Spagna, il progetto Castor provoca i terremoti

Le iniezioni di gas nel centro di stoccaggio sottomarino al largo delle coste spagnole hanno causato circa mille terremoti a partire dallo scorso settembre

In Spagna il caso Castor tiene banco da mesi, ma ora nella questione che vede opposti l’industria estrattiva e gli ambientalisti, sembra essere giunta a un punto di svolta. Perché quello che sta accadendo nella zona di Vinaròs è una situazione senza precedenti. Coerentemente con molte altre ricerche in giro per il mondo, anche gli scienziati e i geologi iberici hanno riscontrato un rapporto di causalità fra l’iniezione di gas nel sottosuolo e le centinaia di eventi sismici registrati nella zona del centro di stoccaggio di Castor.
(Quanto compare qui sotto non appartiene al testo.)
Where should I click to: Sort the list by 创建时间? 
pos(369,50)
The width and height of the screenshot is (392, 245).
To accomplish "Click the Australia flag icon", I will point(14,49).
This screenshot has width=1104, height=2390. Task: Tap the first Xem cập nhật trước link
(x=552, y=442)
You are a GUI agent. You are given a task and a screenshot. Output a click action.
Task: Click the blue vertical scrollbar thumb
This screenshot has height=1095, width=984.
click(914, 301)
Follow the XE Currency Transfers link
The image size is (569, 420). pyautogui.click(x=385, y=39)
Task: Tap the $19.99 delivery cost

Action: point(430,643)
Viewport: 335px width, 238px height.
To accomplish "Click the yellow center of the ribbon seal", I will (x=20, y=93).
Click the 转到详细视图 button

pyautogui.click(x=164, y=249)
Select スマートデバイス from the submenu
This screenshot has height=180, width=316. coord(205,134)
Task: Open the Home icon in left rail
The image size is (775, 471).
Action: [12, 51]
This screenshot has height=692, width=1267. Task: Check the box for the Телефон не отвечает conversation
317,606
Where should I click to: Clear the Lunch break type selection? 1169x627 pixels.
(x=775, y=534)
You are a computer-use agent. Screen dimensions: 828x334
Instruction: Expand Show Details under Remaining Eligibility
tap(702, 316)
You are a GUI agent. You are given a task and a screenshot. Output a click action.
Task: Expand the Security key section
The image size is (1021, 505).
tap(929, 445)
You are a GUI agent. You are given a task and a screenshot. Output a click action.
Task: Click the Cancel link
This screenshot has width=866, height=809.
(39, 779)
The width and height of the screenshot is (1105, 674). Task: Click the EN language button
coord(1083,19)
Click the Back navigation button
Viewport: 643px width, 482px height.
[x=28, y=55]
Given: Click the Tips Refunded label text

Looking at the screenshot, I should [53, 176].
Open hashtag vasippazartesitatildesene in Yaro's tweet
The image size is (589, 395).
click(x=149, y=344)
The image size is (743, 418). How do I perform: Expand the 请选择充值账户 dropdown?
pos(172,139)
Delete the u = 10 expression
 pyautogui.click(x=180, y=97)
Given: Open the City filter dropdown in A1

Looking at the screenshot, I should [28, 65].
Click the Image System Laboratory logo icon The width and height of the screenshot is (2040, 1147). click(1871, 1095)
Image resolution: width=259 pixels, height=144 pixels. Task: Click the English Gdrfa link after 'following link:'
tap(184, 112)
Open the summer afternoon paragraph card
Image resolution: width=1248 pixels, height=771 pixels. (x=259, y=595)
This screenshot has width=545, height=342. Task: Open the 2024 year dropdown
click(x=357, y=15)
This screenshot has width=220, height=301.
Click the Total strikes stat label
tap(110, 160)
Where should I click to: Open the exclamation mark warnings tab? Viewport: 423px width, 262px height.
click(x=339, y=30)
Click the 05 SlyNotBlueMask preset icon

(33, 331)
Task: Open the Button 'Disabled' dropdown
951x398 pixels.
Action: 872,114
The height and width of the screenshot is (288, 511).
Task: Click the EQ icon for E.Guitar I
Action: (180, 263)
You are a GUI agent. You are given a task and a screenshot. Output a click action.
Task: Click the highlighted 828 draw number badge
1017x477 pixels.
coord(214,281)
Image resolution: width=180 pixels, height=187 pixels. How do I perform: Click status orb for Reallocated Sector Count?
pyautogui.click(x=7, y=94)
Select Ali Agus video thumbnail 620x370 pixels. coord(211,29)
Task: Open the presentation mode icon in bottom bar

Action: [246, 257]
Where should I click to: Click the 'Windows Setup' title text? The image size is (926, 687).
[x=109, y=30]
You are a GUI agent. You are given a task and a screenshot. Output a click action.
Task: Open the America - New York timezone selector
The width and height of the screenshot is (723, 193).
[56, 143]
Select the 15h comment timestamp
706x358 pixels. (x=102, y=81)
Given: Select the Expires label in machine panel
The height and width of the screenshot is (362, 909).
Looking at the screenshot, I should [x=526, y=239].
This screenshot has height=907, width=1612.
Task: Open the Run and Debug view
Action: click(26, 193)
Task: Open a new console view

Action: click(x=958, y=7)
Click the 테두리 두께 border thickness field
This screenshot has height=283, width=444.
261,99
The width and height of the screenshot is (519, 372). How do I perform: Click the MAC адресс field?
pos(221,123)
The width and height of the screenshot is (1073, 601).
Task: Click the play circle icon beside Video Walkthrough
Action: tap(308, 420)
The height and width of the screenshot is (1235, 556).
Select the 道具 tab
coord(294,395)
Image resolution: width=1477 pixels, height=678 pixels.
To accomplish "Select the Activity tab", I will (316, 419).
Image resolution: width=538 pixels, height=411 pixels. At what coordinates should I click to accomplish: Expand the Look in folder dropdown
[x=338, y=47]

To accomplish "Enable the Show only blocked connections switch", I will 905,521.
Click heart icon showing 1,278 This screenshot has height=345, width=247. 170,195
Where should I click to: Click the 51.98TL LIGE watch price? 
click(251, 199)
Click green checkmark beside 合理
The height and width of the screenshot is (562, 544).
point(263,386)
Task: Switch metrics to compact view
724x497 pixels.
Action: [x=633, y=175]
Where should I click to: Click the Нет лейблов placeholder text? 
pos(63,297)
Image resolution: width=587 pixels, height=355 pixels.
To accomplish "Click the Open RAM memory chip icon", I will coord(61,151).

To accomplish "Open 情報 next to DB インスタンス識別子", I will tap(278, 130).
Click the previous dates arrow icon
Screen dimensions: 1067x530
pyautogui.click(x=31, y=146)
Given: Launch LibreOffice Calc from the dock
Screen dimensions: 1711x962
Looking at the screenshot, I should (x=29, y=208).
Ma c’è di più. A spiegarlo è Alvaro Gonzalez del Departamento de Ciencias de la Tierra dell’Universidad de Zaragoza: raramente i terremoti causati questo tipo di pratiche superano magnitudo 3, mentre nella zona dei pozzi Castor è stata raggiunta una magnitudo di 4,3.

Il progetto Castor ha trasformato un vecchio giacimento petrolifero sottomarino, situato a 21 km dalle coste spagnole e a 1800 metri di profondità, per stoccare sotto il mare l’equivalente di tre mesi di gas nella regione di Valencia, questo per far fronte a eventuali picchi di consumo o a problemi di rottura nei sistemi di approvvigionamento.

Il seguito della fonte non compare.